Cyclic Steam Stimulation (CSS)
An alternative thermal method is Cyclic Steam Stimulation (CSS), sometimes called the “huff and puff” method, which uses a single well for three distinct phases. Steam is first injected into the reservoir to heat the oil for several weeks, followed by a soaking period where the well is shut in. Finally, the same well is opened to produce the heated, lower-viscosity oil and condensed water. While simpler to implement, CSS typically achieves lower recovery factors, often in the range of 25% to 30%.
Upgrading and Refining Processes
Once heavy oil is extracted, it must undergo significant “upgrading” before it can be processed by a standard refinery or transported efficiently. The upgrading process aims to improve the oil’s quality by increasing its hydrogen-to-carbon ratio and removing unwanted contaminants. This transformation is achieved through two main industrial routes: carbon rejection and hydrogen addition.
Carbon Rejection
Carbon rejection processes, such as delayed coking, work by intense thermal cracking that breaks down the large hydrocarbon molecules and physically removes excess carbon. The heavy oil residue is heated to high temperatures in a furnace before entering large coke drums, where the thermal decomposition occurs over several hours. This process yields lighter, synthetic crude oil fractions, along with a solid byproduct called petroleum coke.
Hydrogen Addition
The second primary route, hydrogen addition, involves catalytic hydrotreating, which chemically saturates the heavy oil molecules with hydrogen. This process is used to remove sulfur and metals through reactions like hydrodesulfurization (HDS) and hydrodemetallization (HDM). Specialized hydrotreating reactors use catalysts to react hydrogen with contaminants, converting them into gases that can be stripped out.
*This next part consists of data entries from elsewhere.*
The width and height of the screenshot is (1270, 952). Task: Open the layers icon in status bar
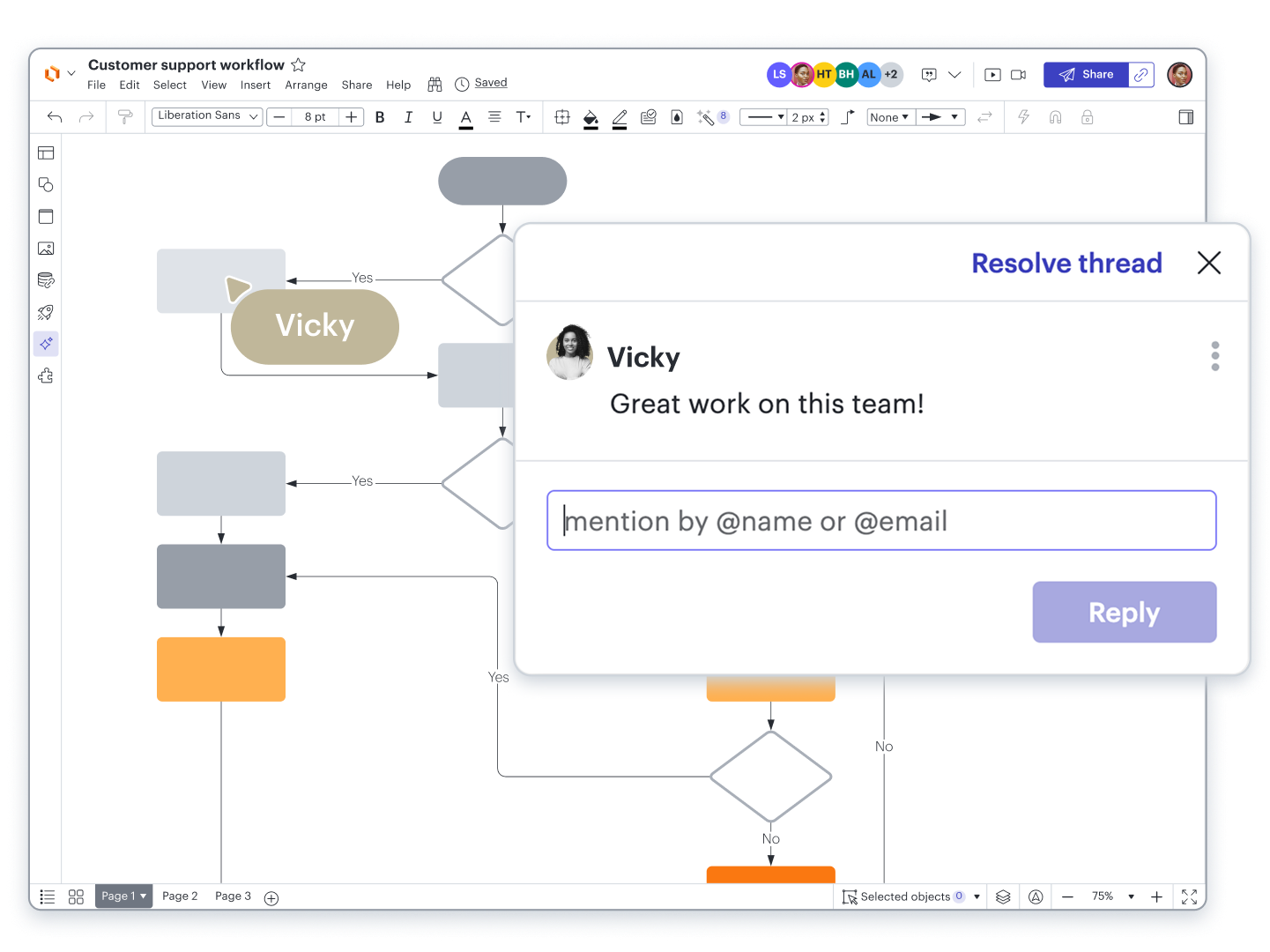tap(1003, 896)
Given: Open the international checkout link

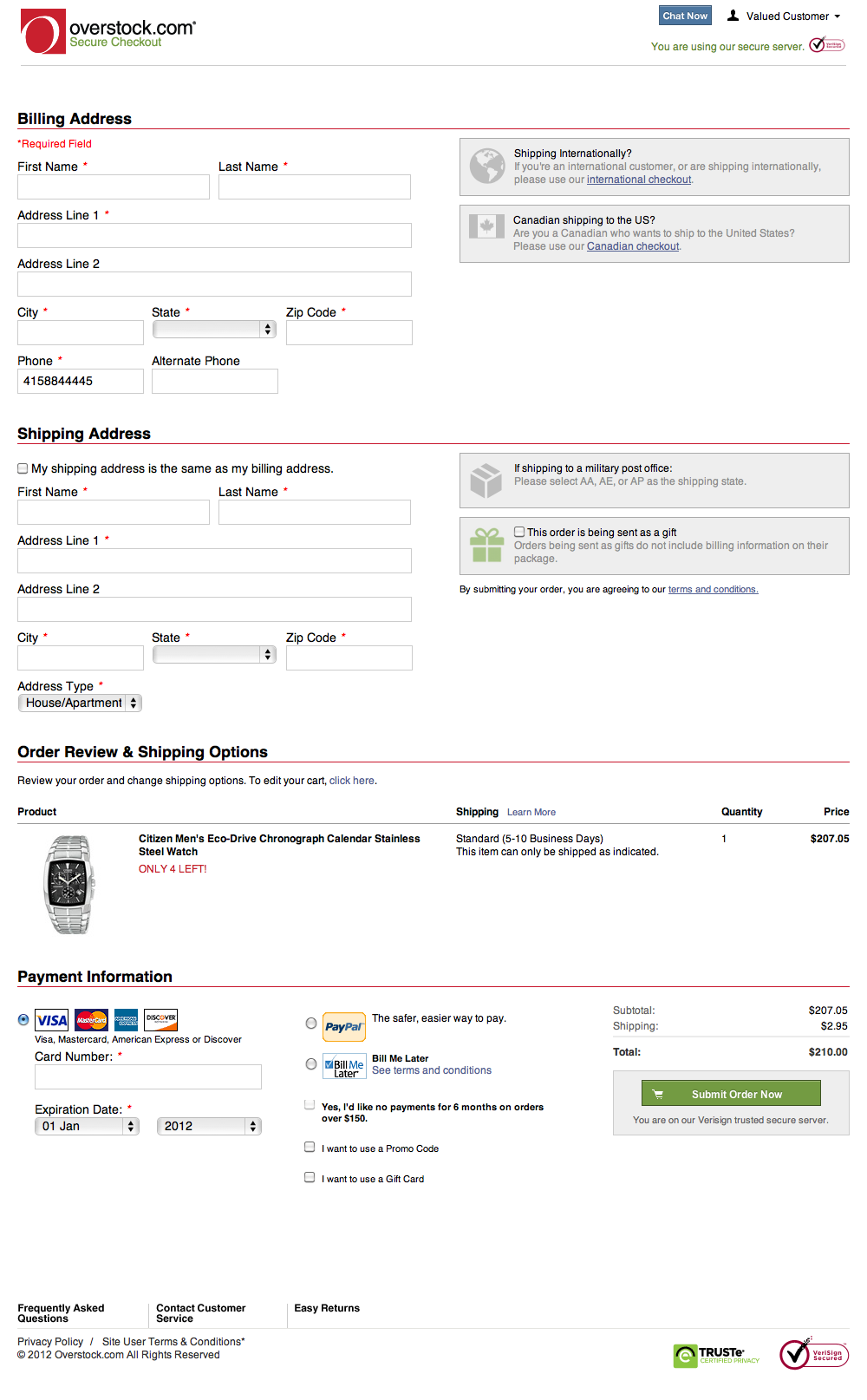Looking at the screenshot, I should coord(639,180).
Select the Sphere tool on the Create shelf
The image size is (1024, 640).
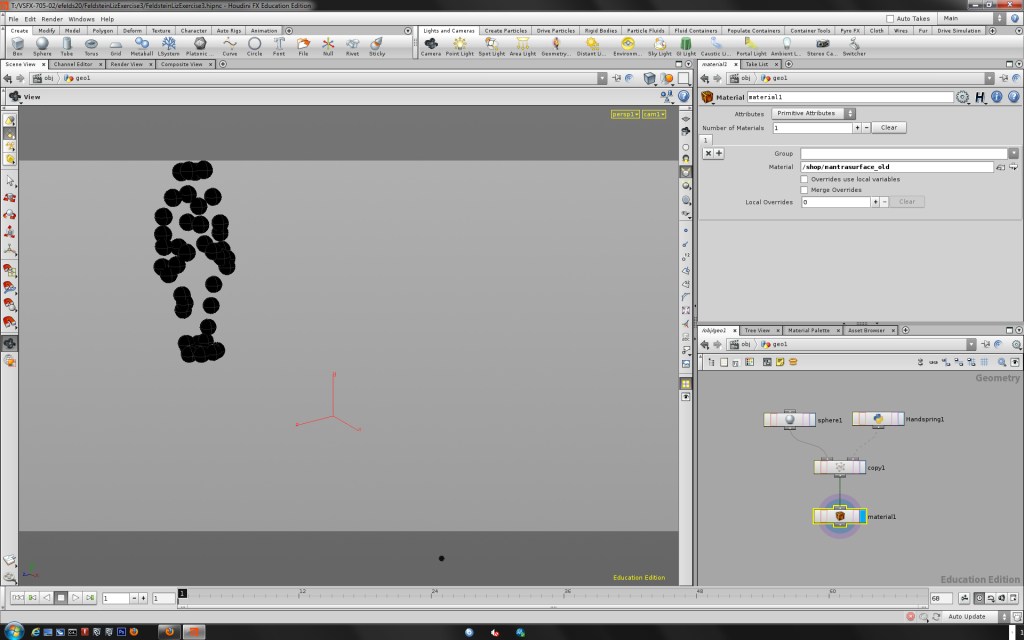(42, 46)
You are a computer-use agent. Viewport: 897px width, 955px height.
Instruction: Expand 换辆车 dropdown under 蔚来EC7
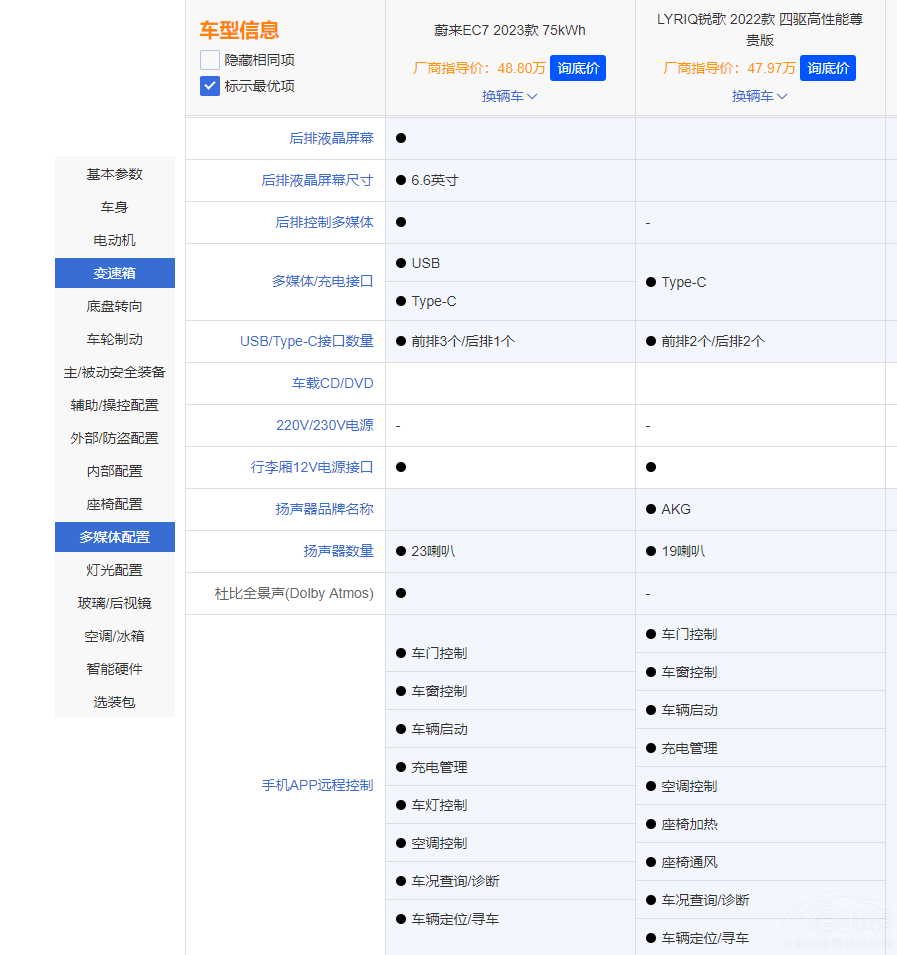(510, 96)
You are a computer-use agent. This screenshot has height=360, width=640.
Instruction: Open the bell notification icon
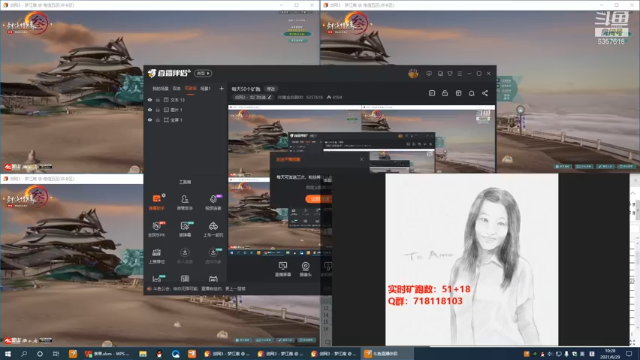pyautogui.click(x=471, y=93)
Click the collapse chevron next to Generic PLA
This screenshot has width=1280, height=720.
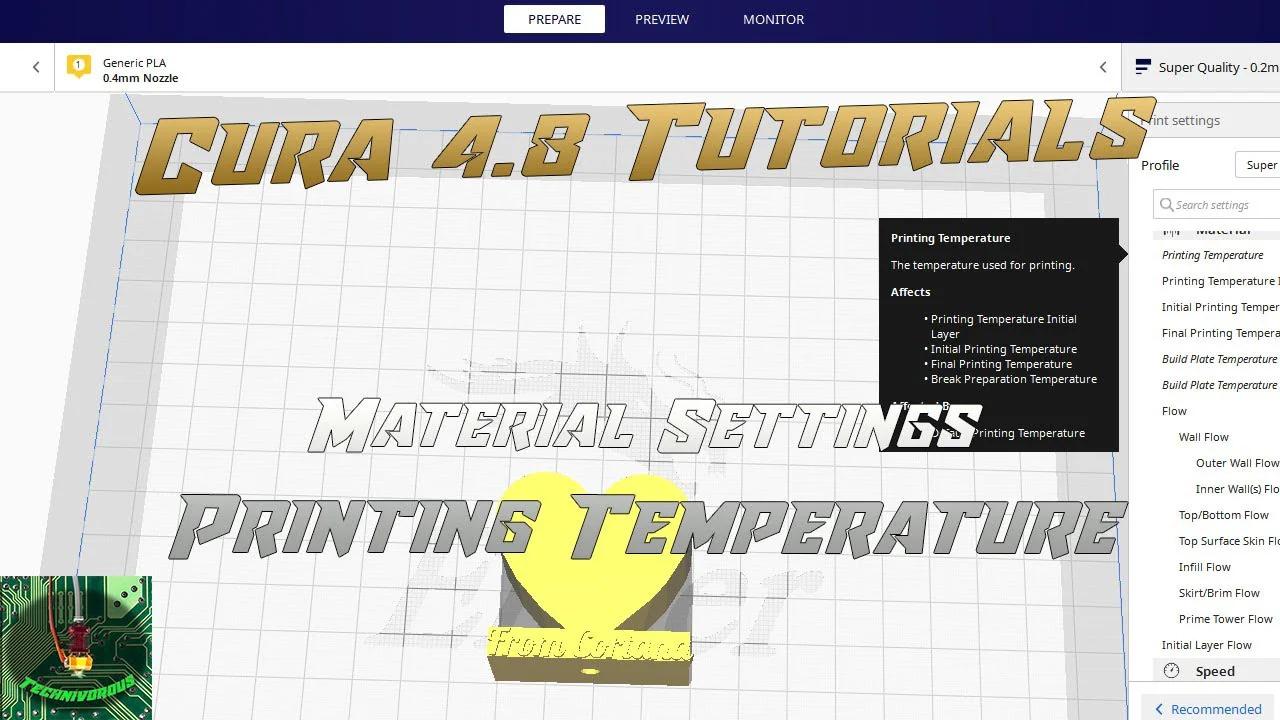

These extensive upgrading steps are necessary because the contaminants in heavy oil would quickly foul the catalysts and equipment in conventional refineries. Therefore, the most complex heavy oil requires processing in a specialized coker refinery, equipped with the necessary high-pressure, high-temperature units to handle the dense feedstocks. The end result is a synthetic crude oil that is light enough to be transported via pipeline and refined into consumer products like gasoline and diesel.